And to do it right--NOT OVERKILL- just intelligently and cost effectively to get started--- what kind of financial investment is required to build rods in your garage?

Did you guys, when starting out spend a few hundred bucks?

 

I am just now taking a rod building course. I have absolutely no mechanical ability whatsoever---If you let me repair your Van Staal reel --you can use it as a clock radio or ashtray. But I have always wanted to learn how to build rods--so I will persevere. It really seems like a logical and rewarding next step to take,if you love the sport.:)
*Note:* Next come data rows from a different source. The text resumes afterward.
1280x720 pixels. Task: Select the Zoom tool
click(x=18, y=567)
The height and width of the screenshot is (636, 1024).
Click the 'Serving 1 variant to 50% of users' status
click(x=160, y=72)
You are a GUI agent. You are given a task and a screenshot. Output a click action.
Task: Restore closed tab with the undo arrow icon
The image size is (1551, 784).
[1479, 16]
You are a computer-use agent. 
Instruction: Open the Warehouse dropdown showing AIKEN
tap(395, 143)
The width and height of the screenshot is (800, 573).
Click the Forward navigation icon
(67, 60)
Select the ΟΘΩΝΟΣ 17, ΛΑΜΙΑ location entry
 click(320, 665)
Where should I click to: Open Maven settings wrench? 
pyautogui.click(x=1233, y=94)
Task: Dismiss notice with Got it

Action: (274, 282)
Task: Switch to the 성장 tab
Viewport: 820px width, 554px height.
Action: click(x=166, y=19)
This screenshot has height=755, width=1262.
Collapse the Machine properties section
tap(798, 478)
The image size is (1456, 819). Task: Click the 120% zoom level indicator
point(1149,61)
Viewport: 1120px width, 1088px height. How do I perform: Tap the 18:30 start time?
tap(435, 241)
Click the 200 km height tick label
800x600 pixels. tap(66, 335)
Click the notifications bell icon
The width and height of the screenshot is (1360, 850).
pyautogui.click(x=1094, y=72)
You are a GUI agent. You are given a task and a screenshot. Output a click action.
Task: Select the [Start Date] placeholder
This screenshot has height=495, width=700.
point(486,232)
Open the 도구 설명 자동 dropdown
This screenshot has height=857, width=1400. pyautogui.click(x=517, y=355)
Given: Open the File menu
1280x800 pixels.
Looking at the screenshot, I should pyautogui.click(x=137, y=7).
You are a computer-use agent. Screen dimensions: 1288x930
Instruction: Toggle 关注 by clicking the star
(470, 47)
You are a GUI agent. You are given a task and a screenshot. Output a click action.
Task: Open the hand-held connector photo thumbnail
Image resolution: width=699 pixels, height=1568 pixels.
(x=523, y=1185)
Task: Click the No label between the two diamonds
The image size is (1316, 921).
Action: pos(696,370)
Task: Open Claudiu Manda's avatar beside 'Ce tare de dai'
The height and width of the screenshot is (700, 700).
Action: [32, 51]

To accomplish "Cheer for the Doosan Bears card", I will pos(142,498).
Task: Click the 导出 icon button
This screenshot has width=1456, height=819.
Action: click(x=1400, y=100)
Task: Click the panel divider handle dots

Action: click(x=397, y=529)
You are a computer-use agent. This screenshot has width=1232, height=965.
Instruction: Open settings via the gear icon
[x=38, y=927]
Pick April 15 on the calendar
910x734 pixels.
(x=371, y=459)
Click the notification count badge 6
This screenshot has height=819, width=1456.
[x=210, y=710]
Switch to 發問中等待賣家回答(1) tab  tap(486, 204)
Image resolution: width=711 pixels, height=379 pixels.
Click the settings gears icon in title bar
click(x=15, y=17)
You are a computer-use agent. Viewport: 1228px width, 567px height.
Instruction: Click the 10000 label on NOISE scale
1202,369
Since you live in the Hamptons, by chance, are you taking your rod building course from Al Goldberg?

 

If you're learning to wrap threads by holding the spool in your hand and using pieces of masking tape on the blank to prevent the unwinding of the tread, then, a rod lathe is not a necessity. Just make some V-blocks out of 1X stock. A fly tying bobbin may be handy.

 

The only motorized tool I would recommend is a drying motor setup of 6 to 18 RPM. The art of applying epoxy to thread can be practiced by repairing old rods. These materials will cost $30 - $100 depending on how much you build yourself.

 

By the way, I’m the one who purchased your VM150 on the BST Forum. It still works great. If you remember, your lovely wife made the exchange. A man that can trust his lady with his tackle dough has a real winner.